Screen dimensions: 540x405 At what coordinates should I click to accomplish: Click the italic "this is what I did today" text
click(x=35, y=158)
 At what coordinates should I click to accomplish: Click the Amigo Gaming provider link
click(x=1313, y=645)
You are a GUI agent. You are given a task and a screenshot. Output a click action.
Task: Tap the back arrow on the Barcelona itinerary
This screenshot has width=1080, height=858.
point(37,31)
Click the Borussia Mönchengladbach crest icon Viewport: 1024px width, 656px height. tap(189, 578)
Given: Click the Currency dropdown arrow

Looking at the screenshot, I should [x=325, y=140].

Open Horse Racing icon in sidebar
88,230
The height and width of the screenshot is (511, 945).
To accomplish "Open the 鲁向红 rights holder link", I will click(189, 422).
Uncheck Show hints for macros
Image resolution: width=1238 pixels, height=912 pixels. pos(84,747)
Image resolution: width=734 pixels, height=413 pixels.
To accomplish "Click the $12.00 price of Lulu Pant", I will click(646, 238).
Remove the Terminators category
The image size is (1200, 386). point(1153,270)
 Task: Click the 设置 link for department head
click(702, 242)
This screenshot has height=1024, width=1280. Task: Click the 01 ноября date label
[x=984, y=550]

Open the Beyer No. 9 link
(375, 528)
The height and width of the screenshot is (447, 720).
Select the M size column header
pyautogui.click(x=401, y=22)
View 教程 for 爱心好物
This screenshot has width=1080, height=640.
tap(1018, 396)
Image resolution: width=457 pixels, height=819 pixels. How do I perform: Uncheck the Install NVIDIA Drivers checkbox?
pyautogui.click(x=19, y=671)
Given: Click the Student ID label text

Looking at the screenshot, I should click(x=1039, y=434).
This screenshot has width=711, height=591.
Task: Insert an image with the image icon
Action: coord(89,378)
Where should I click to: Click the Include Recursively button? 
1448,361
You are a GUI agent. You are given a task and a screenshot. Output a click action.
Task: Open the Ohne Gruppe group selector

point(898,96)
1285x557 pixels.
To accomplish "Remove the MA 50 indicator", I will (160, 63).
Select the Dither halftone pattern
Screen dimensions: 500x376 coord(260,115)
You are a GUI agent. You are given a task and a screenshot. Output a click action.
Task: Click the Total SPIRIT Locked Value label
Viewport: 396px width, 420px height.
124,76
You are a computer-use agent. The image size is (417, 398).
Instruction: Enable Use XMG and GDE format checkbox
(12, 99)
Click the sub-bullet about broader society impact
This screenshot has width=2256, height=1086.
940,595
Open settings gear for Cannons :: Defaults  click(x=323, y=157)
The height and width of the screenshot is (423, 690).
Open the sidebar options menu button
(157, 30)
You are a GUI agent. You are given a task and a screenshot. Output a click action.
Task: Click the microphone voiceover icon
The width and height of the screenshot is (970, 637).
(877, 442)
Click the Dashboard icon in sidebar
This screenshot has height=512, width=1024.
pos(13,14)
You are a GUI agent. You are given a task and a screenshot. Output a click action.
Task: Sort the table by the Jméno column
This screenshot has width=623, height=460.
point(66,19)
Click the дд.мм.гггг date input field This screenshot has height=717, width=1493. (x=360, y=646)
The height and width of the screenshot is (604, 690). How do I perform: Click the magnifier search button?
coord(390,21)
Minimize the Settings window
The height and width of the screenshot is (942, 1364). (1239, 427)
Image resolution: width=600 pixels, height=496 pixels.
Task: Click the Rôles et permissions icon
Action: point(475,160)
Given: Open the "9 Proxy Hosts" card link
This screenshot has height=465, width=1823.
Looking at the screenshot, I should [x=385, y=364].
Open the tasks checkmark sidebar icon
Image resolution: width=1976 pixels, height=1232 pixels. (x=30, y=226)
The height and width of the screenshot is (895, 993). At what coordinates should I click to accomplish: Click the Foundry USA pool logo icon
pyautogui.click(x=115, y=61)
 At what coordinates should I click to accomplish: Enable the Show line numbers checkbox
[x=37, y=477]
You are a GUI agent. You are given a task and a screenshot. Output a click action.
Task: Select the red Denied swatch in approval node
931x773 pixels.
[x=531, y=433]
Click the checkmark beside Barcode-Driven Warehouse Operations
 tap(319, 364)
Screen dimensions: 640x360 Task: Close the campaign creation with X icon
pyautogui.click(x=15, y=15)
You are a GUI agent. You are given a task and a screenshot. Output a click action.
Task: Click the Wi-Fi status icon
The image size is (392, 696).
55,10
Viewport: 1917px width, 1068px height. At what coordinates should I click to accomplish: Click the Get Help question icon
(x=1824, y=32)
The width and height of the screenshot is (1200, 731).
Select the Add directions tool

◆ ◆ ◆ ◆ ◆ ◆ ◆

**Problem to solve**
When you answer, repeat each entry exactly as it appears above.

**Completed exercise**
Screen dimensions: 540x405 At what coordinates should I click to accomplish: Click the italic "this is what I did today" text
click(x=35, y=158)
 At what coordinates should I click to accomplish: Click the Amigo Gaming provider link
click(x=1313, y=645)
You are a GUI agent. You are given a task and a screenshot. Output a click action.
Task: Tap the back arrow on the Barcelona itinerary
This screenshot has width=1080, height=858.
point(37,31)
Click the Borussia Mönchengladbach crest icon Viewport: 1024px width, 656px height. tap(189, 578)
Given: Click the Currency dropdown arrow

Looking at the screenshot, I should [x=325, y=140].

Open Horse Racing icon in sidebar
88,230
The height and width of the screenshot is (511, 945).
To accomplish "Open the 鲁向红 rights holder link", I will click(189, 422).
Uncheck Show hints for macros
Image resolution: width=1238 pixels, height=912 pixels. pos(84,747)
Image resolution: width=734 pixels, height=413 pixels.
To accomplish "Click the $12.00 price of Lulu Pant", I will click(646, 238).
Remove the Terminators category
The image size is (1200, 386). point(1153,270)
 Task: Click the 设置 link for department head
click(702, 242)
This screenshot has height=1024, width=1280. Task: Click the 01 ноября date label
[x=984, y=550]

Open the Beyer No. 9 link
(375, 528)
The height and width of the screenshot is (447, 720).
Select the M size column header
pyautogui.click(x=401, y=22)
View 教程 for 爱心好物
This screenshot has width=1080, height=640.
tap(1018, 396)
Image resolution: width=457 pixels, height=819 pixels. How do I perform: Uncheck the Install NVIDIA Drivers checkbox?
pyautogui.click(x=19, y=671)
Given: Click the Student ID label text

Looking at the screenshot, I should click(x=1039, y=434).
This screenshot has width=711, height=591.
Task: Insert an image with the image icon
Action: coord(89,378)
Where should I click to: Click the Include Recursively button? 
1448,361
You are a GUI agent. You are given a task and a screenshot. Output a click action.
Task: Open the Ohne Gruppe group selector

point(898,96)
1285x557 pixels.
To accomplish "Remove the MA 50 indicator", I will (160, 63).
Select the Dither halftone pattern
Screen dimensions: 500x376 coord(260,115)
You are a GUI agent. You are given a task and a screenshot. Output a click action.
Task: Click the Total SPIRIT Locked Value label
Viewport: 396px width, 420px height.
124,76
You are a computer-use agent. The image size is (417, 398).
Instruction: Enable Use XMG and GDE format checkbox
(12, 99)
Click the sub-bullet about broader society impact
This screenshot has width=2256, height=1086.
940,595
Open settings gear for Cannons :: Defaults  click(x=323, y=157)
The height and width of the screenshot is (423, 690).
Open the sidebar options menu button
(157, 30)
You are a GUI agent. You are given a task and a screenshot. Output a click action.
Task: Click the microphone voiceover icon
The width and height of the screenshot is (970, 637).
(877, 442)
Click the Dashboard icon in sidebar
This screenshot has height=512, width=1024.
pos(13,14)
You are a GUI agent. You are given a task and a screenshot. Output a click action.
Task: Sort the table by the Jméno column
This screenshot has width=623, height=460.
point(66,19)
Click the дд.мм.гггг date input field This screenshot has height=717, width=1493. (x=360, y=646)
The height and width of the screenshot is (604, 690). How do I perform: Click the magnifier search button?
coord(390,21)
Minimize the Settings window
The height and width of the screenshot is (942, 1364). (1239, 427)
Image resolution: width=600 pixels, height=496 pixels.
Task: Click the Rôles et permissions icon
Action: point(475,160)
Given: Open the "9 Proxy Hosts" card link
This screenshot has height=465, width=1823.
Looking at the screenshot, I should [x=385, y=364].
Open the tasks checkmark sidebar icon
Image resolution: width=1976 pixels, height=1232 pixels. (x=30, y=226)
The height and width of the screenshot is (895, 993). At what coordinates should I click to accomplish: Click the Foundry USA pool logo icon
pyautogui.click(x=115, y=61)
 At what coordinates should I click to accomplish: Enable the Show line numbers checkbox
[x=37, y=477]
You are a GUI agent. You are given a task and a screenshot. Output a click action.
Task: Select the red Denied swatch in approval node
931x773 pixels.
[x=531, y=433]
Click the checkmark beside Barcode-Driven Warehouse Operations
 tap(319, 364)
Screen dimensions: 640x360 Task: Close the campaign creation with X icon
pyautogui.click(x=15, y=15)
You are a GUI agent. You are given a task and a screenshot. Output a click action.
Task: Click the Wi-Fi status icon
The image size is (392, 696).
55,10
Viewport: 1917px width, 1068px height. At what coordinates should I click to accomplish: Click the Get Help question icon
(x=1824, y=32)
The width and height of the screenshot is (1200, 731).
Select the Add directions tool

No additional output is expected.